Please copy the listing below word for word, from its first line through the line that contains "Looking at the screenshot, I should click(x=26, y=445).".

[Word and item position data]
--- START ---

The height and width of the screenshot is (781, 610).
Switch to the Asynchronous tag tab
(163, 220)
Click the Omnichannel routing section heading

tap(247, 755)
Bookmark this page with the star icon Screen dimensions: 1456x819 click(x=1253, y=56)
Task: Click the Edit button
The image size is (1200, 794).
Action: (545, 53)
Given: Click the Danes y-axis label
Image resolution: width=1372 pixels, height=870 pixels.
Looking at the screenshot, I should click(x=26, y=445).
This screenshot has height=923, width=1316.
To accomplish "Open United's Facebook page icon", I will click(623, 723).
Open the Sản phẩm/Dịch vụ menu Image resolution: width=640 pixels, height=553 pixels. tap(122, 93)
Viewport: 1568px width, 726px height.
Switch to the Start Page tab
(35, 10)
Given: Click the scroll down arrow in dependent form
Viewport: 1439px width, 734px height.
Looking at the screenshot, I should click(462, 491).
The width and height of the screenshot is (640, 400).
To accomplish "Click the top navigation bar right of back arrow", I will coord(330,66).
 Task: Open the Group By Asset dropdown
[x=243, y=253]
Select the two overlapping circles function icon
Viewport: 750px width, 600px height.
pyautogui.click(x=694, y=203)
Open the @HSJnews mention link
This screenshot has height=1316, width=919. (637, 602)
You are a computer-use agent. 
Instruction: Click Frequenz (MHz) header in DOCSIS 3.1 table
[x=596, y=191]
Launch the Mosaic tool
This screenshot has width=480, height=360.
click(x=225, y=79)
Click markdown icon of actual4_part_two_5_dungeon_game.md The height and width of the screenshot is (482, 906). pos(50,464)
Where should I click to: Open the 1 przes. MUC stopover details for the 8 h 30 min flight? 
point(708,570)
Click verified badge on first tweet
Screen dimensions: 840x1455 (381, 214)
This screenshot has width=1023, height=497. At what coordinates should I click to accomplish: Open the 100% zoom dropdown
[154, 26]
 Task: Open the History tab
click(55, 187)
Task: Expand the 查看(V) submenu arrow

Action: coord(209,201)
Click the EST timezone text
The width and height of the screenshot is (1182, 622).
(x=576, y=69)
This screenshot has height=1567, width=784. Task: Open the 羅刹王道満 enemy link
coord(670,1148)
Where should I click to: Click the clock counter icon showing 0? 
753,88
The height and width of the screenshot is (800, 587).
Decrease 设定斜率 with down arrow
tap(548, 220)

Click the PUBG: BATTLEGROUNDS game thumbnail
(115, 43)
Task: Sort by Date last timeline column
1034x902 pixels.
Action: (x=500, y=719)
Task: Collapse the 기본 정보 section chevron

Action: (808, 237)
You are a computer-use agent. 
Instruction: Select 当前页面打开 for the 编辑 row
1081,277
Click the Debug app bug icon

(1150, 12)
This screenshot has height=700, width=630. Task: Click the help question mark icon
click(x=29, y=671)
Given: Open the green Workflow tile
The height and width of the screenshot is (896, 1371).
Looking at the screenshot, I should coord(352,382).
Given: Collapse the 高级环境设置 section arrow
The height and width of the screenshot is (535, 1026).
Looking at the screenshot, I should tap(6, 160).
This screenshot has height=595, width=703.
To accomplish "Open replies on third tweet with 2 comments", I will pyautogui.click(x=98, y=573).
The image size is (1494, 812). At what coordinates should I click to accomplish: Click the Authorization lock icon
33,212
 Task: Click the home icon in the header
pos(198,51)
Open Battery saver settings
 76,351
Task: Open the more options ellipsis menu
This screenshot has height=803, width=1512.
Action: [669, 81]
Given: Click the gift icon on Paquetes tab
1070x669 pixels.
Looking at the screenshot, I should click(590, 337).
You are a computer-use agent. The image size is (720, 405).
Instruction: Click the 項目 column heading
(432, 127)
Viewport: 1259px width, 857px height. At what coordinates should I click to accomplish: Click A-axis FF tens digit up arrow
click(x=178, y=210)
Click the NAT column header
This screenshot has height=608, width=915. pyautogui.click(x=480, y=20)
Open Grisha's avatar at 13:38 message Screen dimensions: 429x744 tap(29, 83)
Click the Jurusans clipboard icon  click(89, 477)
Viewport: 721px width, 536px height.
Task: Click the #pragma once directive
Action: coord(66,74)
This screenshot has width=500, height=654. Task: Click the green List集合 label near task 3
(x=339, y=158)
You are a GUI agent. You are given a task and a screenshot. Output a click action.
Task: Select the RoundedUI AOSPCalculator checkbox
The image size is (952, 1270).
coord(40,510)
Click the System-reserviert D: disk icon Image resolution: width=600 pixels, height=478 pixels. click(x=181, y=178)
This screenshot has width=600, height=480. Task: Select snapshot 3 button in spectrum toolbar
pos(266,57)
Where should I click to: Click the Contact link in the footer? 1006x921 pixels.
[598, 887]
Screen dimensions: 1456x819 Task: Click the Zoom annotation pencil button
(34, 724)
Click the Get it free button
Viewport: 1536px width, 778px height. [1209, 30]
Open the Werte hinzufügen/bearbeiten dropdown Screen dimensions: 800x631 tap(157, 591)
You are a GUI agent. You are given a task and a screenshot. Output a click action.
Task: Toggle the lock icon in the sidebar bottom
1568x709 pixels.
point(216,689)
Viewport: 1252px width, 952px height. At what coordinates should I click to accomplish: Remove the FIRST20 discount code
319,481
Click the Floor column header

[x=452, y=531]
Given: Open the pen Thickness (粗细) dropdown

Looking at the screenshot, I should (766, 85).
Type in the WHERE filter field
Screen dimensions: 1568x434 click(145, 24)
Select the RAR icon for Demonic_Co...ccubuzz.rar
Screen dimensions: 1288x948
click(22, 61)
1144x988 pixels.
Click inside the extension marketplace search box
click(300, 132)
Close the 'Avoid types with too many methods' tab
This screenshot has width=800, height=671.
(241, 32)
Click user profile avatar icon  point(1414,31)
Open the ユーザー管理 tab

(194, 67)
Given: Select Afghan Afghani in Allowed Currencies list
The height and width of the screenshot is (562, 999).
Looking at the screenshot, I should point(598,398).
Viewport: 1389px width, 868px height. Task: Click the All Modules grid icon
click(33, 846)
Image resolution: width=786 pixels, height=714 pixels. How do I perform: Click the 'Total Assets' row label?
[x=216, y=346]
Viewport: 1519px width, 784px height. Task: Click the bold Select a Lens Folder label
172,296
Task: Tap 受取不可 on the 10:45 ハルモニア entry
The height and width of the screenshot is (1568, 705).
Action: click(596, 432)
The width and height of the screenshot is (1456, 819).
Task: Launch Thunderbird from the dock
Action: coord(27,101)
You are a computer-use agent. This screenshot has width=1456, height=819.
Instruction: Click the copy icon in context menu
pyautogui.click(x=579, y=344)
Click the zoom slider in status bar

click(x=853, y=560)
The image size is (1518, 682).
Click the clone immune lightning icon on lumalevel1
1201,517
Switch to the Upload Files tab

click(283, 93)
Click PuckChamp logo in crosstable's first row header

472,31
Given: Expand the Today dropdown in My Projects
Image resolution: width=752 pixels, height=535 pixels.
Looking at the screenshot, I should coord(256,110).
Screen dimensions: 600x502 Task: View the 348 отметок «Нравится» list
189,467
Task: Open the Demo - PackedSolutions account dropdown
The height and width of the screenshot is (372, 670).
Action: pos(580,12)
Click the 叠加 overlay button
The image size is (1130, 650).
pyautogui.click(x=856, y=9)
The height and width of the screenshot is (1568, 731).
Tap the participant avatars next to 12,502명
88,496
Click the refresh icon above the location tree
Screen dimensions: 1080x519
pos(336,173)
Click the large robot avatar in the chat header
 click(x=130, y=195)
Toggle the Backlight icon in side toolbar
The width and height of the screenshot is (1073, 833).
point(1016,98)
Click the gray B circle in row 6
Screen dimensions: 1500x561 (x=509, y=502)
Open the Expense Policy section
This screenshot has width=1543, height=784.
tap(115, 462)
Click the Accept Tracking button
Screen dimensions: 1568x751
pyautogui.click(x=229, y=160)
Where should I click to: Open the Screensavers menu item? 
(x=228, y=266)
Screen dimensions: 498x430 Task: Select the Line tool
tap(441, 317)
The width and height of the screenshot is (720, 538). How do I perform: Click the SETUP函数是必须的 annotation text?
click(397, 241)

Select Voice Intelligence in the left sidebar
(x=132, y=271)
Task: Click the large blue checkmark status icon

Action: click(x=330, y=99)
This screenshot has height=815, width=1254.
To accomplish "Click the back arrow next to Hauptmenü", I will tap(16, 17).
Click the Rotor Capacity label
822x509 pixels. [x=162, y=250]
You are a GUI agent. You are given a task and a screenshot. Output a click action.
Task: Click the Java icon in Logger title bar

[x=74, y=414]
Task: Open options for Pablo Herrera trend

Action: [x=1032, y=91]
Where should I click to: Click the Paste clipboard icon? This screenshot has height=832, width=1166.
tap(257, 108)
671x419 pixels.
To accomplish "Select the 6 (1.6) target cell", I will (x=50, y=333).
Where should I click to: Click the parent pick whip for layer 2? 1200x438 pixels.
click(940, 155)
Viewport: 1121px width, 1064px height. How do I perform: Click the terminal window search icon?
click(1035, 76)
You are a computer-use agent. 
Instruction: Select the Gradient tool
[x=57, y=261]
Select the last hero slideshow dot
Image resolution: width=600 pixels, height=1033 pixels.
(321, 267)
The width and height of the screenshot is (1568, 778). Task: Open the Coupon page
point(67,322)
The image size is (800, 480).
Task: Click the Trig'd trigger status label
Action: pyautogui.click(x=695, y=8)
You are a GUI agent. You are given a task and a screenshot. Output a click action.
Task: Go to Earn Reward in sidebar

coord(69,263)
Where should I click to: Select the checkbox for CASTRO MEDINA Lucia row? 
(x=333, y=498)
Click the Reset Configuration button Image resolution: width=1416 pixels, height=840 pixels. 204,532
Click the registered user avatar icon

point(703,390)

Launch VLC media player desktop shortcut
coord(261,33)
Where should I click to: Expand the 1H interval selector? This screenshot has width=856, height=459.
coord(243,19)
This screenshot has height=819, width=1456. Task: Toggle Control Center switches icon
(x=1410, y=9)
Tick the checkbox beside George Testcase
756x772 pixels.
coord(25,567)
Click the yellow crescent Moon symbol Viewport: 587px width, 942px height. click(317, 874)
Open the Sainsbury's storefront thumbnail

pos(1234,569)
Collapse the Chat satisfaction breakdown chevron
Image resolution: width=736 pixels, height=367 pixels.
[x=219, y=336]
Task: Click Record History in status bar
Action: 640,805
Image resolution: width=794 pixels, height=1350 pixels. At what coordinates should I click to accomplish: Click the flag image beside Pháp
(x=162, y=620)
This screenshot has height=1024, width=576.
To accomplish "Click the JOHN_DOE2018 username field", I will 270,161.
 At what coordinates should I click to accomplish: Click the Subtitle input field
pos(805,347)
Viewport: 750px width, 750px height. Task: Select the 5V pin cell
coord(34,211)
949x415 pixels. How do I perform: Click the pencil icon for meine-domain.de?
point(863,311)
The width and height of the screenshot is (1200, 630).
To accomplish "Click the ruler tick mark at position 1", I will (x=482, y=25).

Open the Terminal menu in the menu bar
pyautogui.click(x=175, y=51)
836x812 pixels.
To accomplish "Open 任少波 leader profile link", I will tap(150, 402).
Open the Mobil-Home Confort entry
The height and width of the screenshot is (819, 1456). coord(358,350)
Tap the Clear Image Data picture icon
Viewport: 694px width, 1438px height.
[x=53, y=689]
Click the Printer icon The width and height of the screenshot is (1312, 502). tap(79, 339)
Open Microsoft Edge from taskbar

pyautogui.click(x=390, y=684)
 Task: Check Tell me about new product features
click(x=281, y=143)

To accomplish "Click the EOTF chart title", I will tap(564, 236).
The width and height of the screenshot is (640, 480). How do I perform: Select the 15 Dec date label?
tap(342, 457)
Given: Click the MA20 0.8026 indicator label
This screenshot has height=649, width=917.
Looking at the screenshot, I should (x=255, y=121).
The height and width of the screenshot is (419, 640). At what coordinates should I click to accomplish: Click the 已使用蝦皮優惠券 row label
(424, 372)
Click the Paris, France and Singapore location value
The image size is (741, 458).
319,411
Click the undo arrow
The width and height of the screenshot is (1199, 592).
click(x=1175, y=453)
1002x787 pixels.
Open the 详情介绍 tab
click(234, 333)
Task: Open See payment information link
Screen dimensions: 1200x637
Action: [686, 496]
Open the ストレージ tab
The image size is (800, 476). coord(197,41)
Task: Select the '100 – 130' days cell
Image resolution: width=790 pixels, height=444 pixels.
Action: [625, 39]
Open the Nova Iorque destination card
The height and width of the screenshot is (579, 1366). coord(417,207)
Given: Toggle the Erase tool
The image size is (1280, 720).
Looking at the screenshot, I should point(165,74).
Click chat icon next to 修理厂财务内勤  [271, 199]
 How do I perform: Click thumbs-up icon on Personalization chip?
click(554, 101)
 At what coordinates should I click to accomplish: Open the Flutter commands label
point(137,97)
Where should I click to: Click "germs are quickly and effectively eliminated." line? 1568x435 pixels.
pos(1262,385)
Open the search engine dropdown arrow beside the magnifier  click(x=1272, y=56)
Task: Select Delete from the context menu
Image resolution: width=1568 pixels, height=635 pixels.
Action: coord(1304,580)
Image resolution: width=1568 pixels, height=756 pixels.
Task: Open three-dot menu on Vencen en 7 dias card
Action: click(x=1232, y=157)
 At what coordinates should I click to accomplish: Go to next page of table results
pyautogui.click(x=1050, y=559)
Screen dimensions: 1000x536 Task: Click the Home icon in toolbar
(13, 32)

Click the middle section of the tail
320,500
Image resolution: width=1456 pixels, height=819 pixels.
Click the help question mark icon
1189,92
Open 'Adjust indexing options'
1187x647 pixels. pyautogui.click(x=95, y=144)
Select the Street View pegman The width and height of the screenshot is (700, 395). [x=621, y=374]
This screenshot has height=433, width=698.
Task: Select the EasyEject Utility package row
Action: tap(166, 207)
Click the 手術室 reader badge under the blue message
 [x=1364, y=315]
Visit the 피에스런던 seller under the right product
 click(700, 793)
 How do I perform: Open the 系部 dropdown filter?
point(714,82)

--- END ---

- **Output of the task**
The height and width of the screenshot is (781, 610).
Switch to the Asynchronous tag tab
(163, 220)
Click the Omnichannel routing section heading

tap(247, 755)
Bookmark this page with the star icon Screen dimensions: 1456x819 click(x=1253, y=56)
Task: Click the Edit button
The image size is (1200, 794).
Action: (545, 53)
Given: Click the Danes y-axis label
Image resolution: width=1372 pixels, height=870 pixels.
Looking at the screenshot, I should click(x=26, y=445).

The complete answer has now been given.